While the world grapples with the impact of the Coronavirus pandemic, managing risk has taken on new meaning in the past few months, as has staying safe. Recently we sat down with Absa group chief security officer Sandro Bucchianeri to  discuss cybersecurity, pandemic, and dealing with unforeseen threats.

As the past eight weeks have demonstrated, the pandemic and cybersecurity have something in common, with both generating a fluid and rapidly changing environment, rife with uncertainty.

Bucchianeri began by explaining that, over the past two and a half years, the bank had been busy preparing itself for today’s landscape. More specifically, he elaborated, Absa has established a security division, called the Converged Security Office. As the name suggests, this consists of three components – physical security, which, he noted, many forget is part and parcel of security; cybersecurity and thirdly a resilience division. The latter, he explained, was established to “ensure the bank can function in the event of a crisis.”

Sign of the times

It is planning that in the last few weeks appears to have paid off, with concerns around business continuity and resilience in the face of an unforeseen crisis becoming all too tragically relevant in this first half of 2020.  

“We believe that the marriage of those three areas specifically puts the bank in a significantly better position than we would be if it was now just focusing on cyber or just focusing on physical security, for example. That is how we defend the bank against the multitude of threats that we face on a daily basis,” he explained.

The threat landscape today

The constant question in cybersecurity is also a familiar one: what are the threats that public, businesses, and countries are facing today?

“We are still seeing the typical threats, like ransomware and phishing, that have present for quite some time and still persist. But, as computing power has become cheaper over the years, there have gotten more advanced,” he noted.

Bucchianeri added that what is changing on that front is that the rates of attacks, whether they be denial of service or phishing variants, have increased significantly.

“That is why a large part of our defense strategy focuses on fostering greater awareness, amongst our customer base and the general population. That makes the attackers’ job considerably more difficult,” he noted. Nonetheless, the modus operandi of attackers is somewhat predictable – lots of DDoS attacks at certain times of the month to try disrupt the bank’s services, accompanied by phishing expeditions to lure customers into giving out their details to the wrong crowd.  

Bearing that in mind, what should people watch out for? Time/event related scams, in a word. Just one example of this could be phishing scams related to SARS around tax season. As well, expect to see attackers prey on people’s fears around the Coronavirus pandemic and try use it to their advantage.

Resolve and resilience

One concept that has become increasingly mentioned as regards business and security is resilience. Indeed, if you can’t dodge hardship, then the next best thing is to mitigate and outlast it.

Bucchianeri drew a fascinating parallel between business resilience and big data, explaining that in its efforts to handle uncertainty, the bank correlates data from different parts of the business. In the case of Coronavirus, that has included travel, news, outbreak information and infection rates.
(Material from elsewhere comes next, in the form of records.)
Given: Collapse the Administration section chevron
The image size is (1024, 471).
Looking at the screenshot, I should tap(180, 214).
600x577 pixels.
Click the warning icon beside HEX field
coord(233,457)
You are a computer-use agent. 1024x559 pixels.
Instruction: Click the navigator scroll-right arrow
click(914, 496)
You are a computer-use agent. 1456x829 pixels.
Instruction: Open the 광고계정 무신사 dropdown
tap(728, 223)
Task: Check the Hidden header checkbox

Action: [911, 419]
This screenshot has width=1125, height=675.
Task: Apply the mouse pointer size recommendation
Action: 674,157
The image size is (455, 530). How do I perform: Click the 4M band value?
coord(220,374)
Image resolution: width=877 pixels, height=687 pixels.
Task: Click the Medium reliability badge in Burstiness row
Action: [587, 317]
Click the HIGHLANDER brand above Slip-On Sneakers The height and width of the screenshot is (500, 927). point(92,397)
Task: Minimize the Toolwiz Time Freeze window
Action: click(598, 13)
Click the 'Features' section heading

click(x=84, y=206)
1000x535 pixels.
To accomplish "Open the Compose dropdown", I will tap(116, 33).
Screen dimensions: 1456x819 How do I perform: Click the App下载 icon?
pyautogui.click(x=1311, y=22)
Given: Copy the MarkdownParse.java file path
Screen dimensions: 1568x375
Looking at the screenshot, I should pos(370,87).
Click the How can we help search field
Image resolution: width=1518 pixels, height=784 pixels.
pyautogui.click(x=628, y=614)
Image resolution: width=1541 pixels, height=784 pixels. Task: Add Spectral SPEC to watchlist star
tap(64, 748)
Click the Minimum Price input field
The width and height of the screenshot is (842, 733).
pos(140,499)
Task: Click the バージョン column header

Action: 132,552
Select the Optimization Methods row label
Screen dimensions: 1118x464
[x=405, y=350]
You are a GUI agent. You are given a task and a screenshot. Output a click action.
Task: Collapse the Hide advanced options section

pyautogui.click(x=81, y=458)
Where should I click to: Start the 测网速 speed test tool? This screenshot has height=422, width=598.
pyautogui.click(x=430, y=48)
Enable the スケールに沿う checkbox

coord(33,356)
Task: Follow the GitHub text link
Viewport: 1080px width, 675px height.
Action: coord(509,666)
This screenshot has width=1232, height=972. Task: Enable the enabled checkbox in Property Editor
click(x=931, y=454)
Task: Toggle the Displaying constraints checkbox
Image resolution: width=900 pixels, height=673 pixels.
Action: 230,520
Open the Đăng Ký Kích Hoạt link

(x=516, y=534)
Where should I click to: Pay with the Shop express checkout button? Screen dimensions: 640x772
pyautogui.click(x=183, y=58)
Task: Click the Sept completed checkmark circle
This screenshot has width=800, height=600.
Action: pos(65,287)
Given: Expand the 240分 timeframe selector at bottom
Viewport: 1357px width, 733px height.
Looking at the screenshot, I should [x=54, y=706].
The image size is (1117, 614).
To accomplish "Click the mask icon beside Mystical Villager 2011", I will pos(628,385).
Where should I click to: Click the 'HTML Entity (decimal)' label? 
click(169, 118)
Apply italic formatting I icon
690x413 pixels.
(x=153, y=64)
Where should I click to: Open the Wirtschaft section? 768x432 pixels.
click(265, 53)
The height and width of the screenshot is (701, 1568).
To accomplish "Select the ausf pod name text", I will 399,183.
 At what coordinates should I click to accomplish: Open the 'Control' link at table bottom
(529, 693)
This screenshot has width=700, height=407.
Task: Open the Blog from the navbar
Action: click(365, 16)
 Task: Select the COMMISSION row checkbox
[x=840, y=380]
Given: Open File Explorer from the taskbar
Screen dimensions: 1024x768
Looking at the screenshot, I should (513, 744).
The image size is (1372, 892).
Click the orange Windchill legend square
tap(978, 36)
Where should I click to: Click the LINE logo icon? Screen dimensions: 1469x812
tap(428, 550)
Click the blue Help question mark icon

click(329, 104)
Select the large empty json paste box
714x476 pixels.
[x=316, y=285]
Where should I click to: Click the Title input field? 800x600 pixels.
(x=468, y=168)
“We do rely heavily on big data and analytics and intelligence, and while it may be looking for a needle in a haystack, so to speak, we have a rather powerful electromagnet, which enables up to draw to us the right information we need,” he continued.

He stressed though that the bank doesn’t just leverage data and analytics from a cybersecurity perspective. Rather, its strategy is to bring together the intelligence it gleans from the physical security and resiliency arenas together and then consider how the communities it operates are being impacted. Only then does the bank hone it down to what this confluence of data means to their operations.

The closing takeaway for part one of our interview with Bucchianeri is that cybersecurity should not be viewed in isolation, and that risks, whether from predictable cybercriminals or wholly unpredictable viruses, have a broad spectrum of impacts.